======== The input

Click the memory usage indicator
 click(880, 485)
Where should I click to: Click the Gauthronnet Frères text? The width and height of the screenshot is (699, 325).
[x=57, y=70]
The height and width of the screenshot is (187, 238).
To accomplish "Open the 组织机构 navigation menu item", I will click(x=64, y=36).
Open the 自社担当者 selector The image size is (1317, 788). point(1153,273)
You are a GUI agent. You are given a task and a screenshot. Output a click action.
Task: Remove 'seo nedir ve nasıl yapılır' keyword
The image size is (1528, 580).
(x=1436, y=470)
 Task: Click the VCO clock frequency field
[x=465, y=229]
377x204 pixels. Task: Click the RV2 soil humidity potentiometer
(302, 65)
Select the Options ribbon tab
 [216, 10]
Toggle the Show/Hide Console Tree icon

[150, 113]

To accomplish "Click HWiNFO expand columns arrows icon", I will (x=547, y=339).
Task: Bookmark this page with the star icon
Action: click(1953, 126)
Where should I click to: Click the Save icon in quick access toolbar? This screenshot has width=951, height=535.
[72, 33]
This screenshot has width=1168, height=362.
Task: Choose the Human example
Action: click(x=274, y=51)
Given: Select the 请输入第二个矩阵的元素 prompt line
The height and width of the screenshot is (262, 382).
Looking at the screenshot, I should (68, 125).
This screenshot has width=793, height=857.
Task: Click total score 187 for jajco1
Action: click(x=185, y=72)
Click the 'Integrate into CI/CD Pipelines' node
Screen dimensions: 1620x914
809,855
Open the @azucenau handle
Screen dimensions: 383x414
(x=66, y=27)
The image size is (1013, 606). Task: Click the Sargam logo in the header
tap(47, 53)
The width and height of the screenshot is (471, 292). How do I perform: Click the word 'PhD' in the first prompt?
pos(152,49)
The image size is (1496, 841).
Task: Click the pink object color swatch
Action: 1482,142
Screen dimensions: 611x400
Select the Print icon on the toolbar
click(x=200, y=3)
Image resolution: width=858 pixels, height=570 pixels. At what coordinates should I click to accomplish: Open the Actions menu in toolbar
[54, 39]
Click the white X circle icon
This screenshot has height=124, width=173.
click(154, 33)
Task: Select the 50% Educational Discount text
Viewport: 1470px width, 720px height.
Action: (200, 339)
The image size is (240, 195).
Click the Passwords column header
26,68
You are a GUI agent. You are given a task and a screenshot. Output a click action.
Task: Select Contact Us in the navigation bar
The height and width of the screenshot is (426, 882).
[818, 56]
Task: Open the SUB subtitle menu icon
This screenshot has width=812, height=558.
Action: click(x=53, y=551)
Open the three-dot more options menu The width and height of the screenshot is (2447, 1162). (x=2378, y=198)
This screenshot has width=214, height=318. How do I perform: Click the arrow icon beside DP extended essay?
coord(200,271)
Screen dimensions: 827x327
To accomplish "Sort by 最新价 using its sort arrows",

================

» **Written exercise**: Rewrite every row above as a numbered list, skipping any blank lines.

» **Answer to this problem**:
1. Click the memory usage indicator
2.  click(880, 485)
3. Where should I click to: Click the Gauthronnet Frères text? The width and height of the screenshot is (699, 325).
4. [x=57, y=70]
5. The height and width of the screenshot is (187, 238).
6. To accomplish "Open the 组织机构 navigation menu item", I will click(x=64, y=36).
7. Open the 自社担当者 selector The image size is (1317, 788). point(1153,273)
8. You are a GUI agent. You are given a task and a screenshot. Output a click action.
9. Task: Remove 'seo nedir ve nasıl yapılır' keyword
10. The image size is (1528, 580).
11. (x=1436, y=470)
12.  Task: Click the VCO clock frequency field
13. [x=465, y=229]
14. 377x204 pixels. Task: Click the RV2 soil humidity potentiometer
15. (302, 65)
16. Select the Options ribbon tab
17.  [216, 10]
18. Toggle the Show/Hide Console Tree icon
19. [150, 113]
20. To accomplish "Click HWiNFO expand columns arrows icon", I will (x=547, y=339).
21. Task: Bookmark this page with the star icon
22. Action: click(1953, 126)
23. Where should I click to: Click the Save icon in quick access toolbar? This screenshot has width=951, height=535.
24. [72, 33]
25. This screenshot has width=1168, height=362.
26. Task: Choose the Human example
27. Action: click(x=274, y=51)
28. Given: Select the 请输入第二个矩阵的元素 prompt line
29. The height and width of the screenshot is (262, 382).
30. Looking at the screenshot, I should (68, 125).
31. This screenshot has width=793, height=857.
32. Task: Click total score 187 for jajco1
33. Action: click(x=185, y=72)
34. Click the 'Integrate into CI/CD Pipelines' node
35. Screen dimensions: 1620x914
36. 809,855
37. Open the @azucenau handle
38. Screen dimensions: 383x414
39. (x=66, y=27)
40. The image size is (1013, 606). Task: Click the Sargam logo in the header
41. tap(47, 53)
42. The width and height of the screenshot is (471, 292). How do I perform: Click the word 'PhD' in the first prompt?
43. pos(152,49)
44. The image size is (1496, 841).
45. Task: Click the pink object color swatch
46. Action: 1482,142
47. Screen dimensions: 611x400
48. Select the Print icon on the toolbar
49. click(x=200, y=3)
50. Image resolution: width=858 pixels, height=570 pixels. At what coordinates should I click to accomplish: Open the Actions menu in toolbar
51. [54, 39]
52. Click the white X circle icon
53. This screenshot has height=124, width=173.
54. click(154, 33)
55. Task: Select the 50% Educational Discount text
56. Viewport: 1470px width, 720px height.
57. Action: (200, 339)
58. The image size is (240, 195).
59. Click the Passwords column header
60. 26,68
61. You are a GUI agent. You are given a task and a screenshot. Output a click action.
62. Task: Select Contact Us in the navigation bar
63. The height and width of the screenshot is (426, 882).
64. [818, 56]
65. Task: Open the SUB subtitle menu icon
66. This screenshot has width=812, height=558.
67. Action: click(x=53, y=551)
68. Open the three-dot more options menu The width and height of the screenshot is (2447, 1162). (x=2378, y=198)
69. This screenshot has width=214, height=318. How do I perform: Click the arrow icon beside DP extended essay?
70. coord(200,271)
71. Screen dimensions: 827x327
72. To accomplish "Sort by 最新价 using its sort arrows",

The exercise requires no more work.